April 4, 2011 at 20:54
Nice improvement! I’m curious though how this translates to other distributions.
At openSUSE 11.4 (findutils v4.4.2) I haven’t yet found something like PRUNENAMES in /etc/sysconfig/locate, or a similar option in /usr/bin/updatedb
April 4, 2011 at 22:01
Well then, fork the package on OBS. 😀
April 4, 2011 at 23:06
On opensuse I find prune mentioned in /etc/sysconfig/locate and /etc/cron.daily/suse-updatedb
April 5, 2011 at 07:31
Interestingly on Ubuntu the PRUNENAMES line was there, but it was commented out.

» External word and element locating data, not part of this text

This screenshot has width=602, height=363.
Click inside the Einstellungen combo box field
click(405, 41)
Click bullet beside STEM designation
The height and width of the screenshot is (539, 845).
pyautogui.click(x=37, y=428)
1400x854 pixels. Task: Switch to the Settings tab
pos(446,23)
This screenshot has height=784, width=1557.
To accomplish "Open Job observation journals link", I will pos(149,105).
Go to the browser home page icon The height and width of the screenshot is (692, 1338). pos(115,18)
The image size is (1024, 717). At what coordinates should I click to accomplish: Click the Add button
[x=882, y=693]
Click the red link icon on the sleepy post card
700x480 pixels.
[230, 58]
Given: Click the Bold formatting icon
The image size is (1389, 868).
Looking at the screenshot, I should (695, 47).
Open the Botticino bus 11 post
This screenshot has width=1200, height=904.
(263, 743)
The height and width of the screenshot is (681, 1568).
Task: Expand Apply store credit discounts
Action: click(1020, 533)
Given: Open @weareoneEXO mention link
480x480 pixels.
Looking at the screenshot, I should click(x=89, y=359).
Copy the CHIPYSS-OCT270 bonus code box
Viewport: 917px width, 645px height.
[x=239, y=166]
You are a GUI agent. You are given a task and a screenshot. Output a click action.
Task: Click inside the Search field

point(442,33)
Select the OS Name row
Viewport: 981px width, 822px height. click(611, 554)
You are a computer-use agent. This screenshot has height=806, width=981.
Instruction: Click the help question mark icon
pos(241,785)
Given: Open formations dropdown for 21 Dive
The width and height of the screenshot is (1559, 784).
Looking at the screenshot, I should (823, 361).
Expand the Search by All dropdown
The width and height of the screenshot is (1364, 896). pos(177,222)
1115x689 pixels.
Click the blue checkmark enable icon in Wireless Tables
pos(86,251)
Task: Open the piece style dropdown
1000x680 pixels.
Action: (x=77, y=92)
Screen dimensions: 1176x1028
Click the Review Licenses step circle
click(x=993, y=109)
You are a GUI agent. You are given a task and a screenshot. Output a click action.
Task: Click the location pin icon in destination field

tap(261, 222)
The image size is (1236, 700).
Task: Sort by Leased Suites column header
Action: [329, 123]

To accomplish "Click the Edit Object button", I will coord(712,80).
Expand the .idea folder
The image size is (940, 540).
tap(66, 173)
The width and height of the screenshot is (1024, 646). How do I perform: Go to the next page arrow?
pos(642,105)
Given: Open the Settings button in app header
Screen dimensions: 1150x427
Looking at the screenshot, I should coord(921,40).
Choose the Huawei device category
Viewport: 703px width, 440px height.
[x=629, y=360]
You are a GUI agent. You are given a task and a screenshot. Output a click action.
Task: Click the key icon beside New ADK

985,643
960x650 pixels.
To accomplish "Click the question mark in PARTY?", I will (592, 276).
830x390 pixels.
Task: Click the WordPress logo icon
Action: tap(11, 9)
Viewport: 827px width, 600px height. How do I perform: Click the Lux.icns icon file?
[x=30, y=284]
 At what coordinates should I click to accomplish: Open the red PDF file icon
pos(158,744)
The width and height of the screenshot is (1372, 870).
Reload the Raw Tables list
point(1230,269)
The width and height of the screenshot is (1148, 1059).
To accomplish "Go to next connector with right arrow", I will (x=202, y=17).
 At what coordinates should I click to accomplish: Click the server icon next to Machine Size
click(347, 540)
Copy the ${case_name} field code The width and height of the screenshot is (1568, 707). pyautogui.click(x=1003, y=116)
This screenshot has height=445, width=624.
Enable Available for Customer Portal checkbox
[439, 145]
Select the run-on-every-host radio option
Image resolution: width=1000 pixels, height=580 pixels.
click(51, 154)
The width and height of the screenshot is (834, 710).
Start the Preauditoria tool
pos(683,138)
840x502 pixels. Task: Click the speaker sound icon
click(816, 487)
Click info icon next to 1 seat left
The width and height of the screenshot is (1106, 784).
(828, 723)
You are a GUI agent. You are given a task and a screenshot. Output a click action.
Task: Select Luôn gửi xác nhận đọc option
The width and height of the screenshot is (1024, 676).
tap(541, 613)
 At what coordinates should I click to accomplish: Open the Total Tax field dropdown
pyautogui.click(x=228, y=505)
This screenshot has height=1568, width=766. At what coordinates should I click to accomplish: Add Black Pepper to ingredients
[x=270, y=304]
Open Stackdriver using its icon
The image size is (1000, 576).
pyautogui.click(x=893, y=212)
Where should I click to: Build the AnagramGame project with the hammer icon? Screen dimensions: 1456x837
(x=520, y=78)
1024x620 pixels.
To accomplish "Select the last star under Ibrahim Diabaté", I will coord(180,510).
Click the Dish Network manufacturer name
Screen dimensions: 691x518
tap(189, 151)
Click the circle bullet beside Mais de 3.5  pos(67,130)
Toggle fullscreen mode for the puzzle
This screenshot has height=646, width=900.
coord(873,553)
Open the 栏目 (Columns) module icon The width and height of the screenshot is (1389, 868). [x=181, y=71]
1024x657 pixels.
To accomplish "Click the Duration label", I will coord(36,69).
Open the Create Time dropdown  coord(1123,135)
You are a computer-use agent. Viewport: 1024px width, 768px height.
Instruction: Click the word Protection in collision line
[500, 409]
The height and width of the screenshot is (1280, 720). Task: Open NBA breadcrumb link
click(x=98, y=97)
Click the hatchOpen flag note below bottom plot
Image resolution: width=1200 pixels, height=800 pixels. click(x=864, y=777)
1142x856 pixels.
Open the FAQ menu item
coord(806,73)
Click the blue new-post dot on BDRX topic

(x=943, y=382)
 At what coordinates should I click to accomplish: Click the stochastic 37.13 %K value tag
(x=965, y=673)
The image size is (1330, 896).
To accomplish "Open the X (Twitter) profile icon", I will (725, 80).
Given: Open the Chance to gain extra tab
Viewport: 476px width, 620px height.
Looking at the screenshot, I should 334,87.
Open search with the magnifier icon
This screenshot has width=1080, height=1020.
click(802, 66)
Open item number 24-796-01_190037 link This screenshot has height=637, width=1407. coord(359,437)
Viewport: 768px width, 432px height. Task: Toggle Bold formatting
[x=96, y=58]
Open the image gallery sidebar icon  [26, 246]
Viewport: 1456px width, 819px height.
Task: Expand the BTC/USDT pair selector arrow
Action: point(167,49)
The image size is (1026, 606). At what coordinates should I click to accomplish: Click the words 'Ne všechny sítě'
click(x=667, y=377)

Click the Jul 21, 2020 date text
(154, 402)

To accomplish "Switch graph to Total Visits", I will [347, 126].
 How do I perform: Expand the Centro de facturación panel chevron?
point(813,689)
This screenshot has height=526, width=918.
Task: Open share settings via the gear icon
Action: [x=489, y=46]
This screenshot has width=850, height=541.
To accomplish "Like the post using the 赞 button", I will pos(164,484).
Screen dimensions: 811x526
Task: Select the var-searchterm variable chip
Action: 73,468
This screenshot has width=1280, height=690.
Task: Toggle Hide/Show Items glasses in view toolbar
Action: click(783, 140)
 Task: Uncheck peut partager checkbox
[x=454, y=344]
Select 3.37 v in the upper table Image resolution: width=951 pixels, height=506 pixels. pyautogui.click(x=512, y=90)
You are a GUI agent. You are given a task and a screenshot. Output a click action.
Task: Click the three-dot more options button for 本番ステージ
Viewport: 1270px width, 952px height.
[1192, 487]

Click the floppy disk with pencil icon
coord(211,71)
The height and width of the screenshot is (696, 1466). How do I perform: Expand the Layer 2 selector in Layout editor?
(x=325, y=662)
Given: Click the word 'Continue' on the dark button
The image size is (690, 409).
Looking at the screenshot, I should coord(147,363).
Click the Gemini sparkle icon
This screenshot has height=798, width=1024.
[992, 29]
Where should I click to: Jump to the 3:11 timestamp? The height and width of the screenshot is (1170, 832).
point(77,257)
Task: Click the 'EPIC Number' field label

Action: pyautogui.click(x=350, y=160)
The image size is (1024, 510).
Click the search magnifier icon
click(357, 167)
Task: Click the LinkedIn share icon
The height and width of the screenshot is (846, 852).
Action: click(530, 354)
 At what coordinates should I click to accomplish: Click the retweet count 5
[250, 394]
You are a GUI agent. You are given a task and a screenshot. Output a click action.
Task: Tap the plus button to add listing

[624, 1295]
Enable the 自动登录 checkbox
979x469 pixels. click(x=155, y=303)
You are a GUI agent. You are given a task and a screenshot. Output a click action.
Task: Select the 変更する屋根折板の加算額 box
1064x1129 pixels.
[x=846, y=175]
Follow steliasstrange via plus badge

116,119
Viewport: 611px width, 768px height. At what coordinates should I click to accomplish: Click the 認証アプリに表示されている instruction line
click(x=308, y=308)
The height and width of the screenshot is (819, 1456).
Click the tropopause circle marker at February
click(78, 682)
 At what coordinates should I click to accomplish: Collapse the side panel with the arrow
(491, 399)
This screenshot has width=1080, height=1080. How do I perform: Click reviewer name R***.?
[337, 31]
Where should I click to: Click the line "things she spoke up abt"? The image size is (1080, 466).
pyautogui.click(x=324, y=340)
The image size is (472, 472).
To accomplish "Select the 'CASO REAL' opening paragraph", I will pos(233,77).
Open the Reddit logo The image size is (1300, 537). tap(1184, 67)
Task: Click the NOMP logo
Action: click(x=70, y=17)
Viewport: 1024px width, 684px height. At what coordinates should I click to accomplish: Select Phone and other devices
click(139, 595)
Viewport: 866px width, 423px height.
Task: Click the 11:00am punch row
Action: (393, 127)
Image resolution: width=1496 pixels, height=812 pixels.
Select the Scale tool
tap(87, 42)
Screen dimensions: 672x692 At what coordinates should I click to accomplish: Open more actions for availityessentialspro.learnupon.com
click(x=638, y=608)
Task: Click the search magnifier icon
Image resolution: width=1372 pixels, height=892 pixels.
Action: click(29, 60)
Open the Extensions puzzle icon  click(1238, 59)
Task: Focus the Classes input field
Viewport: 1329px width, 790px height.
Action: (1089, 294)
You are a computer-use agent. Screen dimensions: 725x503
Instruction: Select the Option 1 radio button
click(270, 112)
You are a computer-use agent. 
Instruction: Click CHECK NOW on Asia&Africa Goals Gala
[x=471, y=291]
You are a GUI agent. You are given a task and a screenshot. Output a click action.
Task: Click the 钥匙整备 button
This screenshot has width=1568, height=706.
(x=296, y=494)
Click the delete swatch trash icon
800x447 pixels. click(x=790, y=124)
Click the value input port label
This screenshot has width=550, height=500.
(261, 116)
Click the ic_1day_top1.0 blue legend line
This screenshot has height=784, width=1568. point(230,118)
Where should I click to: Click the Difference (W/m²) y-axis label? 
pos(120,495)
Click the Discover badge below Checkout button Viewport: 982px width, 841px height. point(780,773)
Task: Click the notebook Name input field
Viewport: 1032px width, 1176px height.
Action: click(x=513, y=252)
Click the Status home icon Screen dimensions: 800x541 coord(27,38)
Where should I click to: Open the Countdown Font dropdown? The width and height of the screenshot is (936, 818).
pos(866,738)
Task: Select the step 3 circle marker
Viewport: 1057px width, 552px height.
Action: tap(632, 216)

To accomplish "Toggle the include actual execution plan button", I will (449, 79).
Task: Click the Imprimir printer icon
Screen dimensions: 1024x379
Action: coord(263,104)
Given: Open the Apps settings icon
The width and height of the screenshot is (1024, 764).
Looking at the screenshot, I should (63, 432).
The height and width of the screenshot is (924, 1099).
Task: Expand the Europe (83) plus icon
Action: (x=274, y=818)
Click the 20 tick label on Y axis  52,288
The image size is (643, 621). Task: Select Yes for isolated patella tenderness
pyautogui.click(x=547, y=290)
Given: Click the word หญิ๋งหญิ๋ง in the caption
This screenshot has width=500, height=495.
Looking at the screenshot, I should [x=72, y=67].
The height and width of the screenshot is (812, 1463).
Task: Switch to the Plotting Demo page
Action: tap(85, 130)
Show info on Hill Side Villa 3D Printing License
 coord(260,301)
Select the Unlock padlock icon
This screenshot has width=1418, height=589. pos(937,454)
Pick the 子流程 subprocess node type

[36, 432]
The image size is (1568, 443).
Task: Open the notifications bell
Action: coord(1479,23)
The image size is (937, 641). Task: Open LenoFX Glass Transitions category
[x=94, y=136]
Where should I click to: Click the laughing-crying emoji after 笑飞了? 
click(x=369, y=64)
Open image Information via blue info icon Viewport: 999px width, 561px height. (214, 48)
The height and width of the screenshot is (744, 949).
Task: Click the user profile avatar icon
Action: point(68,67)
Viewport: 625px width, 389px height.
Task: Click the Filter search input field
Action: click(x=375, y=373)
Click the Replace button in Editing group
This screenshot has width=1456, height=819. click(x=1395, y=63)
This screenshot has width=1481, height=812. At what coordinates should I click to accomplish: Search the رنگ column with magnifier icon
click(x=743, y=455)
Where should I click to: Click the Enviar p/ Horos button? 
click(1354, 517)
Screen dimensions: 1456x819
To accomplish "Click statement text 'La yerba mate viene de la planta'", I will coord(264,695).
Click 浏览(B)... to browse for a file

Thanks Stefan for this nice tip!
April 4, 2011 at 23:35
Note for opensuse users, ‘locate’ package in standard repo is GNU version. To use the PRUNENAMES option you want the ‘mlocate’ package instead. Search for it on software.opensuse.org/114/en (include home projects option), I found package by pascal bleser so should be ok.
April 5, 2011 at 06:48
I love the “locate” command, and I’ve always combined its output with “grep” to better filter its result, but your solution is waaayyy appropriate xD
Nice tip, man 😉
April 5, 2011 at 07:44
Another one: PRUNE_BIND_MOUNTS=”yes”
August 15, 2012 at 06:41
Just wanted to thank you for this. I have a directory with 3.6 million files in it and growing. I tried the ‘find’ command and it took 2 days. I set up a cron to updatedb at midnight and that took several minutes to get the contents of the folder.
Using your method, (and excluding all my other unnecessary folders) now looping through 3.6 million files takes not 3 minutes, but 2 seconds!